A tool to visually browse co-occurrence of MeSH terms in PubMeb.
Publications indexed in PubMed have human curated MeSH terms associated with them. We leverage these MeSH terms and create a visual search tool to find articles in PubMed. The idea is that a visual inspection of co-occurrences is helpful for exploratory queries to PubMed.
We recently launched our website!
To check out MeSHgram in action go to meshgram.org. The site is still under development. Please leave your comments / issues here.
Citation details will be posted soon. For now please cite the repository or the website directly.
Server code was tested in Python 3.5 and Web client was tested in all major browsers except FireFox.
url_gen.py - generates Pubmed XML archive urls to be fed to wget to download.
pm2mdb.py - parses the downloaded Pubmed XML archives and loads them into Mongodb.

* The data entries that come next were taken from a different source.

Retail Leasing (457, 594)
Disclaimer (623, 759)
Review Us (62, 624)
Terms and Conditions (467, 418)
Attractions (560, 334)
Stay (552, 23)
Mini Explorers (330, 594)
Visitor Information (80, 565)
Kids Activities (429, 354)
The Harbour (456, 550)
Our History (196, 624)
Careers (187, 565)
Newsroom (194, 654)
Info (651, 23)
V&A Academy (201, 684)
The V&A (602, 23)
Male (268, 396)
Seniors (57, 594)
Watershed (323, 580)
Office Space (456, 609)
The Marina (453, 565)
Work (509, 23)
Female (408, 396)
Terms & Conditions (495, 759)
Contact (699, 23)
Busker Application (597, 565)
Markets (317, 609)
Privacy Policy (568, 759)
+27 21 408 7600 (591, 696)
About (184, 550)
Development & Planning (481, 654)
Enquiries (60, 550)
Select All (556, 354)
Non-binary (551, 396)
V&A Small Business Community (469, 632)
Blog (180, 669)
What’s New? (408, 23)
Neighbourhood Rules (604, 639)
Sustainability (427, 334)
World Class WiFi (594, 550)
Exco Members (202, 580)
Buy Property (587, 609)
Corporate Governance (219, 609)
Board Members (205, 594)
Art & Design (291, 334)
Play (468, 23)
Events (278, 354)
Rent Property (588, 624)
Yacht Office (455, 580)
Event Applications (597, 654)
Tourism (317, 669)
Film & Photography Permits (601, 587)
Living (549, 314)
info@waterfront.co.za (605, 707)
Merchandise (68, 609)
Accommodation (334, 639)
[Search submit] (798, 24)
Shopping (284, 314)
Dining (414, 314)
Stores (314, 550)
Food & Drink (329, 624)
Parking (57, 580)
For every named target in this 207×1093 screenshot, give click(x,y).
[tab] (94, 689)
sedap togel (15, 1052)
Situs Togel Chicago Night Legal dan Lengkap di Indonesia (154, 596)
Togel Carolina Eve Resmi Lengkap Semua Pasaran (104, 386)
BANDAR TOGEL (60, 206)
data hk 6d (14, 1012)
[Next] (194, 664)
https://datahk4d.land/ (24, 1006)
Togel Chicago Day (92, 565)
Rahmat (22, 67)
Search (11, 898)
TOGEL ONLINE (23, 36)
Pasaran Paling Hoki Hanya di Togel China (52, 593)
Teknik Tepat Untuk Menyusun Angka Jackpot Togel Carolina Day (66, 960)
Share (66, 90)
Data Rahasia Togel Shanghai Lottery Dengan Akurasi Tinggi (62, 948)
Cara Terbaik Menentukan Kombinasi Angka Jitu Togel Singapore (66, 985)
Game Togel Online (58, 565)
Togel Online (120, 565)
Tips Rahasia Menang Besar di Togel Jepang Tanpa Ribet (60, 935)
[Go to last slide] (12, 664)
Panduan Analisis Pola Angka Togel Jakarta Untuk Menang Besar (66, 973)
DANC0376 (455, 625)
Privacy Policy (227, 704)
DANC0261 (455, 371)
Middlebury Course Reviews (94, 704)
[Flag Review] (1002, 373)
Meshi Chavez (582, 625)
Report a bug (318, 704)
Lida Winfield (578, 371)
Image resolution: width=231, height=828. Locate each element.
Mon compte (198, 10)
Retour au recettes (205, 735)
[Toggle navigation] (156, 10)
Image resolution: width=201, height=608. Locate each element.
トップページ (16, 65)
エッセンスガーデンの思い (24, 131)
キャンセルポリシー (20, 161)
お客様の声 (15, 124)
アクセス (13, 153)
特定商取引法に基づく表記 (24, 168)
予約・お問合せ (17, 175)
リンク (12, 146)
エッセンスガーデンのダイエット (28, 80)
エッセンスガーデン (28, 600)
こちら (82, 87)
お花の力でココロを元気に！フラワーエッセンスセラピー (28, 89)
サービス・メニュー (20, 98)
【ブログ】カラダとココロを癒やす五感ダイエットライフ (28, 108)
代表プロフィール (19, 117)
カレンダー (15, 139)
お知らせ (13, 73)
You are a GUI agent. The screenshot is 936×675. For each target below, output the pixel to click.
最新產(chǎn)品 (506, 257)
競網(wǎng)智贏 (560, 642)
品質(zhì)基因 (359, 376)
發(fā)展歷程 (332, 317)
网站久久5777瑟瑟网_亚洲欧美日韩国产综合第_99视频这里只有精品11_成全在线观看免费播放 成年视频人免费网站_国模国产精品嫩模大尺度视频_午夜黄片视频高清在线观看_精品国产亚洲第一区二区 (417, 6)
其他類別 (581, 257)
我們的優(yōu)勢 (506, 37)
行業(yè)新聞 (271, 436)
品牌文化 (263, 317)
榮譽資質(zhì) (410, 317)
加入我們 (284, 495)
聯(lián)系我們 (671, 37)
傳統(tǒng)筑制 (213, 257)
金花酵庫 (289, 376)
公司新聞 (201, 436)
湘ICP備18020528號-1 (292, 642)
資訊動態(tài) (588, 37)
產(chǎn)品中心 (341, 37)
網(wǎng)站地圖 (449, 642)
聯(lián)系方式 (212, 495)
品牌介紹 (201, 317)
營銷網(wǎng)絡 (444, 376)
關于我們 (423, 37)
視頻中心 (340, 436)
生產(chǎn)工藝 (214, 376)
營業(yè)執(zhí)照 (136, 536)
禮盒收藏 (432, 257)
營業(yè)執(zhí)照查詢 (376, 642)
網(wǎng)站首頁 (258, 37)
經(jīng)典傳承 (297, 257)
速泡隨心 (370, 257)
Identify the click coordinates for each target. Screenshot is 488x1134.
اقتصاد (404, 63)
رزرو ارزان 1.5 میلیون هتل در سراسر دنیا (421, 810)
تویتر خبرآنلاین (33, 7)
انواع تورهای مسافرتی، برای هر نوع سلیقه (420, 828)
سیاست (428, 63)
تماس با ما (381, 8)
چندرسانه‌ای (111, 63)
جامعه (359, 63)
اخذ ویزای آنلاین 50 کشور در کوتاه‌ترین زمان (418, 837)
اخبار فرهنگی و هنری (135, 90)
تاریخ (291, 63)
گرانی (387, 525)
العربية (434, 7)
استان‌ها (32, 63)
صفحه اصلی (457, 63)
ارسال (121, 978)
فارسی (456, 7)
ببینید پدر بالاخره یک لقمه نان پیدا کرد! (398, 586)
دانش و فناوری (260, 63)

server.py - CherryPy based server that provides json end points for the Web Front End.
config.txt - CherryPy config file.
terms.txt - list of all MeSH terms, alphabetically sorted, extracted from the database.
mesh_stopwords.txt - "Stop words" among MeSH terms. We calculated the 100 most frequent MeSH terms across the entire corpus and manually curated some terms out.
External Libraries / Packages
lxml - C library for fast native XML parsing.
MongoDB - Scalable NoSQL database.
PyMongo - Python driver for MongoDB.
CherryPy - A lightweight HTTP server. Used for REST/JSON in our project.